AVRUPA Birliği'nin Türkiye ile ilgili raporlarında azınlıkların dini özgürlükleri ile ilgili olumsuz ifadeler sık sık yer alıyor.
Çarşamba günü açıklanacak olan İlerleme Raporu'nda da bu konuda daha fazla olumsuz ifadelerin yer almaması için bürokratların kayda değer çabaları oldu.
Sessiz sedasız yürütülen bu çalışmalarda, bir önemli eşik de kısa süre önce aşılabildi.
Türkiye'de faaliyete gösterecek olan kiliselerin dernekleri ile yapılan uzun görüşmeler anlaşmayla sonuçlandı.
Kilise derneklerinin tüzüklerindeki, Türkiye'nin laiklik anlayışı ile çelişkili durumlar doğurabilecek, emsal oluşturabilecek bazı maddeler her iki tarafın da uzlaşmacı çabalarıyla ortadan kaldırıldı.
'HIRİSTİYANLIĞI YAYMA' SORUNU
Sorun daha çok Antalya'da hizmete girecek olan Almanca konuşanlara hizmet verecek Aziz Nikolaus Kilisesi ve yoğun olarak Amerikalıların desteğini alan Aziz Saint Paul Kilisesi ile ilgiliydi.

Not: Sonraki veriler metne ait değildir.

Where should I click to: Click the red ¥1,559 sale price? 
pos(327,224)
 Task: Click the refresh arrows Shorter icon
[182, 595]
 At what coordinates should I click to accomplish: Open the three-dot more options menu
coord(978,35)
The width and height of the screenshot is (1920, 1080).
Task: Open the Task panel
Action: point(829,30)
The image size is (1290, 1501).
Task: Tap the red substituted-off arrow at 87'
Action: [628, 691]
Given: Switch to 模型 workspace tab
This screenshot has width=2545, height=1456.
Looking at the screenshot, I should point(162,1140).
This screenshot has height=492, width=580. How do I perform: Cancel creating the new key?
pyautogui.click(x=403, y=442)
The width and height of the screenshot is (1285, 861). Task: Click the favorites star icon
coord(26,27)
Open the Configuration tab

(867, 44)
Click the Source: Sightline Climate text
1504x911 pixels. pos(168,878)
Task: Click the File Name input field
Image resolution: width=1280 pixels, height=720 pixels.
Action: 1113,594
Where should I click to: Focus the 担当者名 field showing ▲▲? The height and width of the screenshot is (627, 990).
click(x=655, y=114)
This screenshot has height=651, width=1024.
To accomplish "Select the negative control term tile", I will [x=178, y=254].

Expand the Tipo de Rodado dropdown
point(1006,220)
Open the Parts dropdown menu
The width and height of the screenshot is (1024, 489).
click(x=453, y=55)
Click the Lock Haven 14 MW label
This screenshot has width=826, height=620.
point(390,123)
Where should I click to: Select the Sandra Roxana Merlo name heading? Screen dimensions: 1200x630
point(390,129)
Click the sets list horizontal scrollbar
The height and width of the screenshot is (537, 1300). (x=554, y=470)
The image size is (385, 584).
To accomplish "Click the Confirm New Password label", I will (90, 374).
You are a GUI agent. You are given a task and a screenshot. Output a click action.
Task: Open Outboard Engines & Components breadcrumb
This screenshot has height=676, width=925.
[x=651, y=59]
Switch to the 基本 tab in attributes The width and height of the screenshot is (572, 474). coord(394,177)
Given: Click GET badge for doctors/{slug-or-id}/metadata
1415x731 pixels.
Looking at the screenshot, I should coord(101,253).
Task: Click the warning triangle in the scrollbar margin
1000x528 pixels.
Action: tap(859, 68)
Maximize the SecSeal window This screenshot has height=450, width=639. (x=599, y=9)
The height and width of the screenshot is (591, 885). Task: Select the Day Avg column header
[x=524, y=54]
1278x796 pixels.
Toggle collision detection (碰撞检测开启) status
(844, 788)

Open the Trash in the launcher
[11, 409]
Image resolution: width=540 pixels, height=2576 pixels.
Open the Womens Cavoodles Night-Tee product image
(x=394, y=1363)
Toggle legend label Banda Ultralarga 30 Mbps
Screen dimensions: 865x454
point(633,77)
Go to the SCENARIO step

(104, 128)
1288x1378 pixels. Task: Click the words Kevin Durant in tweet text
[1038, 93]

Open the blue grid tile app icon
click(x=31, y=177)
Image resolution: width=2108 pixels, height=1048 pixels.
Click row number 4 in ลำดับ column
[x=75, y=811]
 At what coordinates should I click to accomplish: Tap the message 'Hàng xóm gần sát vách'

Turistler ve Türkiye'de yerleşik yabancılara yönelik, hastane ve cezaevlerinde ruhani destek vermek, kurallara uygun defnedilmeyi sağlamak; Tanrı'yı yüceltmek, Hıristiyan inancını büyütmek, İsa'ya şükran dolu bağlılıkla insanlığa hizmet etmek amaçlarıyla kurulan derneklerin adları, "Aziz Saint Paul Kilise Derneği" ve "Aziz Nikolaus Kilisesi Derneği" diye konunca ilk sorun ortaya çıktı.
Devlet, eşdeğer Türk derneklerinin "Cami yapma ve yaşatma dernekleri" adıyla hizmet ettiğini belirterek isimlerin böyle düzenlenmesini istedi.
Ancak, daha sonra bu itirazdan vazgeçildi.
Asıl itiraz derneklerin tüzüklerindeki iki maddeye yapıldı, bu nedenle de ilk tüzükler kabul edilmedi.
Maddelerin ilki "Hıristiyan dinini yayma" amacıyla ilgiliydi.
Bunun Türkiye'nin laik sistemi ve Dernekler Kanunu'nun "Din ve mezhep farklılığına dayalı dernek kurulamaz" şeklindeki 5'inci maddesiyle çeliştiği anımsatılarak cami derneklerine de bu hakkın tanınmadığı anlatıldı.
Dernek yönetimleri ise, "Dünyadaki bütün kilise derneklerinin bu amacı vardır" gerekçesiyle geri adım atma konusunda direniş gösterdiler.
Ancak, uzun görüşmelerin ardından, dernek yöneticileri ikna edilebildi.
PAPAZA NİKAH HAKKI
İkinci sorun da en az birincisi kadar tartışmalı oldu.
Tüzükler kiliselerde medeni nikah kıyılmasına da olanak veriyordu.
Bürokratlar Türkiye'nin bu konudaki hassasiyetlerini anlatmak için çok büyük zaman ve emek harcadılar.
Dernekler ise kilisenin ana hizmetlerinden biri olan nikah törenlerinden vazgeçmesinin düşünülemeyeceğinde ısrar ettiler.
Oysa bu maddenin kabulü, imam nikahının da kabulü anlamına geliyordu.
Karşılıklı görüşme ve yazışmalar ancak yakın zamanda bitirilebildi.
Burada dernek yöneticilerinin anlayışlı tutumu etkili oldu.
Görüşmeleri yürüten bürokratlar da bu hakkı teslim ediyor.
Böylece kendilerine bağlı şube kiliseler açma hakkına da sahip olan her iki kilise yakında hizmete girme şansını yakalarken, cami imamına verilmeyen hak, kilise papazına da tanınmadı.